Question

List S consists of 10 consecutive odd integers, and list T consists of 5 consecutive even integers. If the least integer in S is 7 more than the least integer in T, how much greater is the average (arithmetic mean) of the integers in S than the average of the integers in T?A) 2.
B) 7.
C) 8.
D) 12.
E) 22.

Answer

**step1** Understanding the properties of consecutive integers and their averages

For a list of consecutive integers, whether odd or even, the average (arithmetic mean) has a predictable relationship to the numbers in the list. If there is an odd number of integers in the list, the average is the middle integer. If there is an even number of integers, the average is the average of the two middle integers. A simpler way to find the average of any set of consecutive numbers is to take the average of the first (least) and the last (greatest) number in the list.

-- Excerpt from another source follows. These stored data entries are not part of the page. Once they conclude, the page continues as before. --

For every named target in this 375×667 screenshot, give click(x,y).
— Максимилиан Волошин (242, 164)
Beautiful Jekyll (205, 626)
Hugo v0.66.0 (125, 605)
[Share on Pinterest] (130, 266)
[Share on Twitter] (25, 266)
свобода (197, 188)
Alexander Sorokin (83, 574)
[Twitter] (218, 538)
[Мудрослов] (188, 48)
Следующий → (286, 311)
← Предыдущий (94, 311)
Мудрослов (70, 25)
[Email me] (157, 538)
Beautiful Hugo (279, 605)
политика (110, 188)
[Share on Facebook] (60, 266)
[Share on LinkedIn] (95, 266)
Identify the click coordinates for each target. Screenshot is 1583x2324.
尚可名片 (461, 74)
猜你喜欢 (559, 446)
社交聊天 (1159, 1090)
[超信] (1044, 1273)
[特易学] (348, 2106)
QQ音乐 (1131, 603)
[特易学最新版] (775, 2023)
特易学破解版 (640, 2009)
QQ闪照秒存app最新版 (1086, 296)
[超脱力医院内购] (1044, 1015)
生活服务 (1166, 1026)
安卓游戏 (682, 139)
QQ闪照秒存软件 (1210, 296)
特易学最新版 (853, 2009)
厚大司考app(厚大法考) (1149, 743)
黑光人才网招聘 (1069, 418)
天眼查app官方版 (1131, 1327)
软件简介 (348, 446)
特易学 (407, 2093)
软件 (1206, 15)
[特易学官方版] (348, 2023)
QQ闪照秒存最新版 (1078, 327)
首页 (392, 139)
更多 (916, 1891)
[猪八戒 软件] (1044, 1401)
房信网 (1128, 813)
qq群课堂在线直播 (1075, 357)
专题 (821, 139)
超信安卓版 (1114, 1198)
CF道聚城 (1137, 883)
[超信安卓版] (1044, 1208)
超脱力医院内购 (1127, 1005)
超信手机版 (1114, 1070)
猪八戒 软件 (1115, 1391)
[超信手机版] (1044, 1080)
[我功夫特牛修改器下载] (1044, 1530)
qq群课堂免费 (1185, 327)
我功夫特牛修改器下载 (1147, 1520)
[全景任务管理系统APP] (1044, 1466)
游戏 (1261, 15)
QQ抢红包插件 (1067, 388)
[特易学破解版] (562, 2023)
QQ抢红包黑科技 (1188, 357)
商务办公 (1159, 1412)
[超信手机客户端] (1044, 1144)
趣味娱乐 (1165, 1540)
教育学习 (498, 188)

**step2** Choosing a specific least integer for List T

To solve this problem without using unknown variables, let's choose a specific example for the least integer in List T. Since List T consists of consecutive even integers, we can choose the smallest possible even integer, which is 2. So, we will assume the least integer in T is 2.

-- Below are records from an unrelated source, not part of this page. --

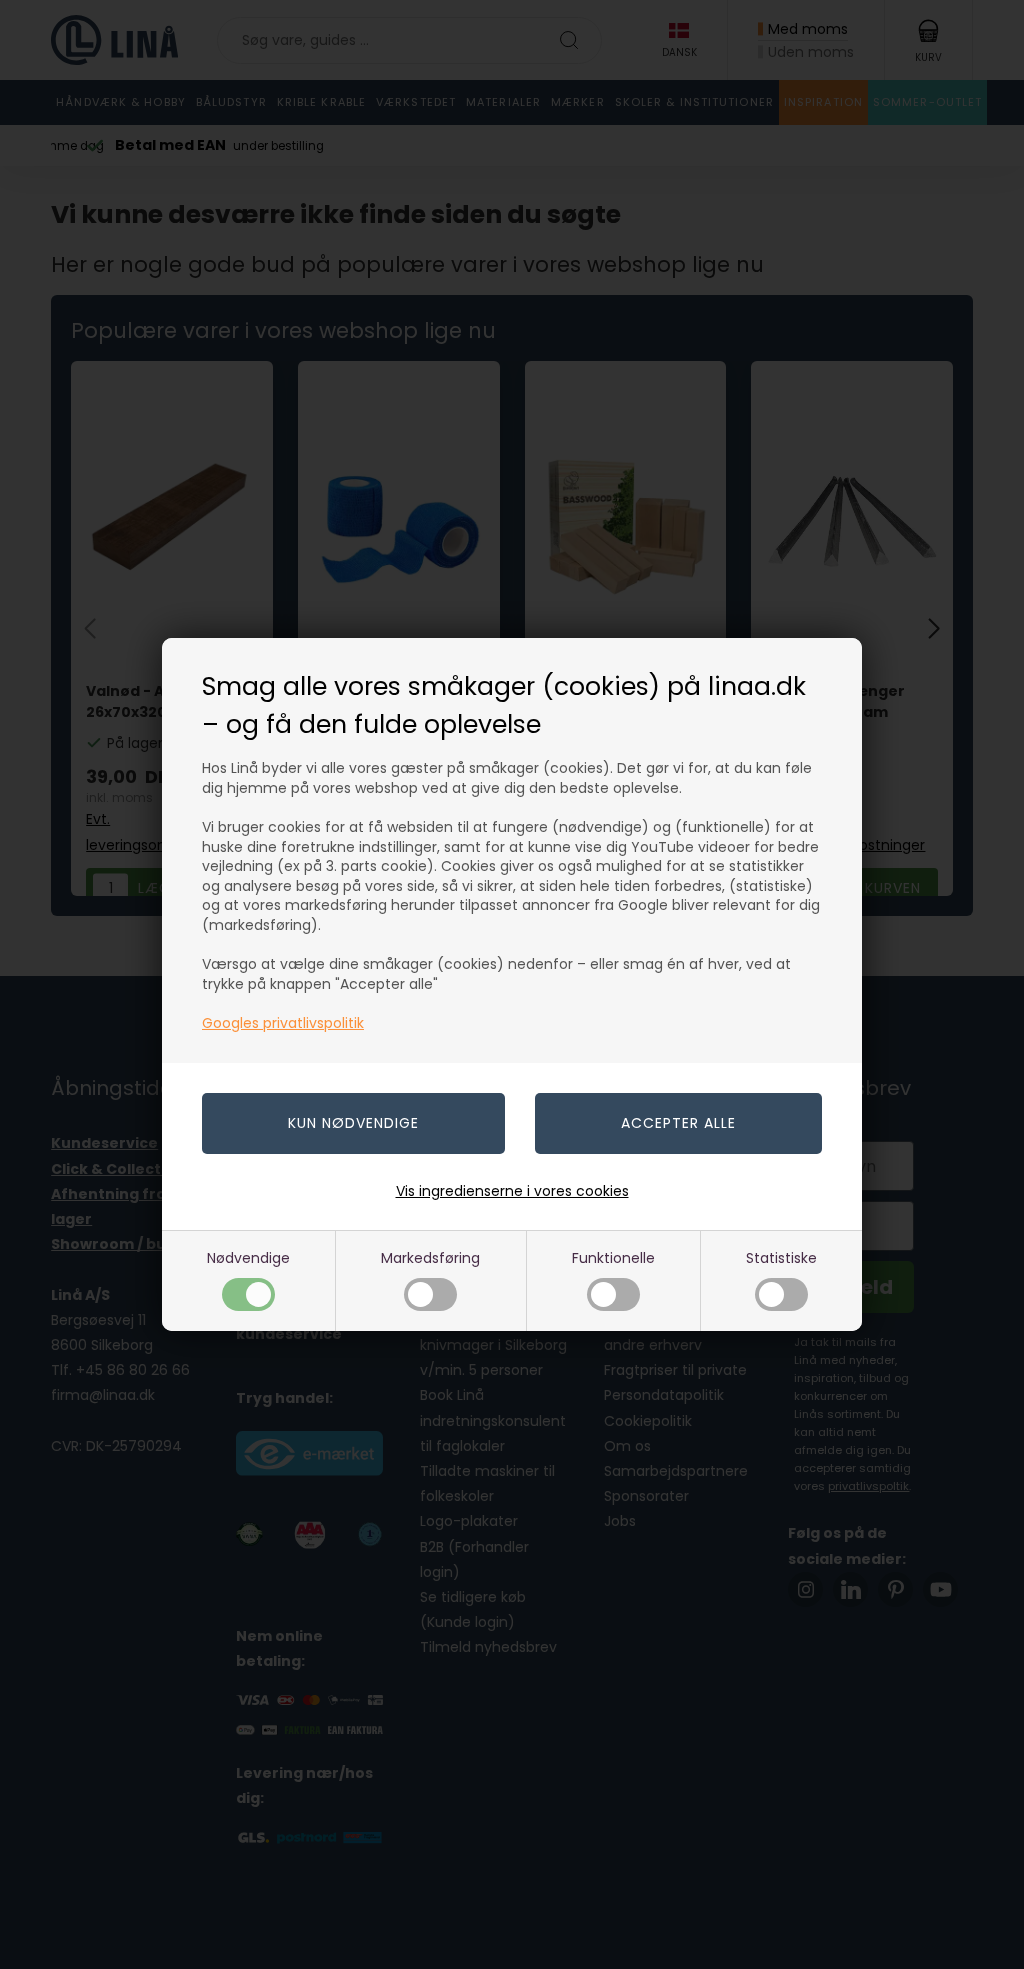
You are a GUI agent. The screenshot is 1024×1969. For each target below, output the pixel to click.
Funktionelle (613, 1258)
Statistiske (781, 1258)
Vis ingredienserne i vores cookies (512, 1191)
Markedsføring (430, 1258)
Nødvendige (248, 1258)
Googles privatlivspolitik (283, 1023)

**step3** Determining the integers and average of List T

List T consists of 5 consecutive even integers. If the least integer is 2, the integers in List T are: 2, 4, 6, 8, and 10.
To find the average of these 5 numbers, we can simply identify the middle number, which is 6.
Alternatively, we can sum them up and divide by the count: $$(2 + 4 + 6 + 8 + 10) \div 5 = 30 \div 5 = 6$$.
So, the average of the integers in List T is 6.

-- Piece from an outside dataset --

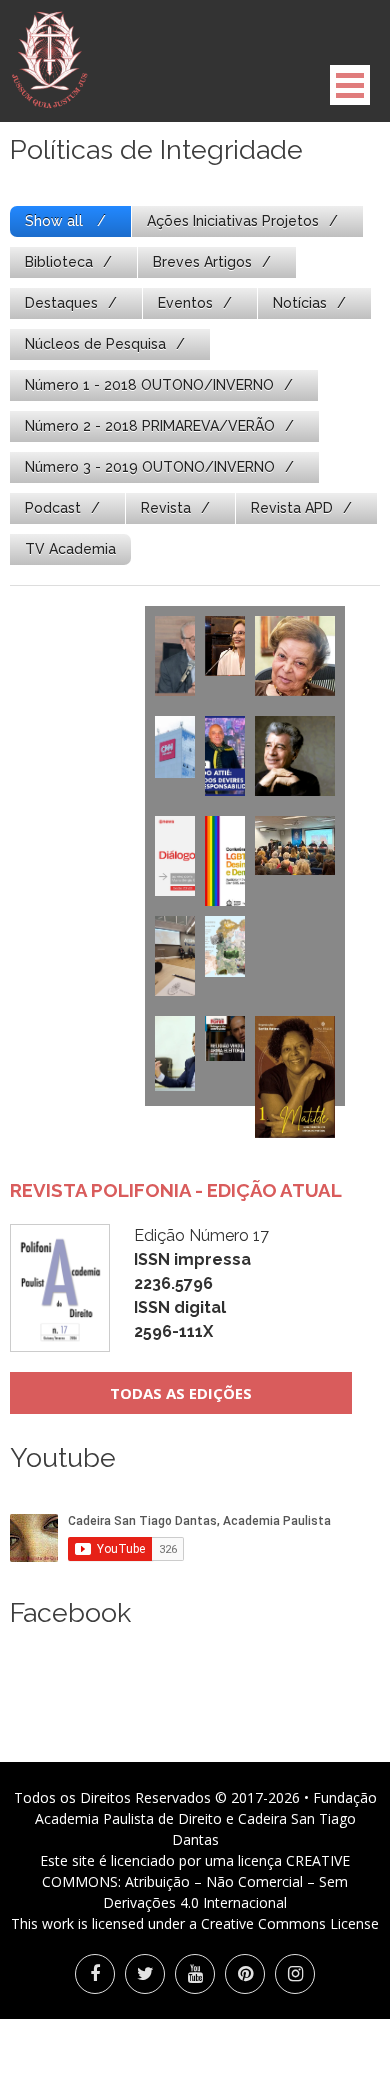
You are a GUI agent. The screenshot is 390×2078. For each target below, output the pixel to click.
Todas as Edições (181, 1393)
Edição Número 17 (201, 1283)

**step4** Determining the least integer for List S based on the given condition

The problem states that the least integer in List S is 7 more than the least integer in List T.
Since we chose the least integer in List T to be 2, the least integer in List S will be calculated as: $$2 + 7 = 9$$.
So, the least integer in List S is 9.

**step5** Determining the integers and average of List S

List S consists of 10 consecutive odd integers. If the least integer is 9, the integers in List S are: 9, 11, 13, 15, 17, 19, 21, 23, 25, and 27.
To find the average of these 10 numbers, we can find the average of the first and the last number in the list. The first number is 9, and the last number is 27.
Their average is: $$(9 + 27) \div 2 = 36 \div 2 = 18$$.
So, the average of the integers in List S is 18.

**step6** Calculating the difference between the averages

Finally, we need to find how much greater the average of the integers in S is than the average of the integers in T.
Difference = (Average of S) - (Average of T)
Difference = $$18 - 6 = 12$$.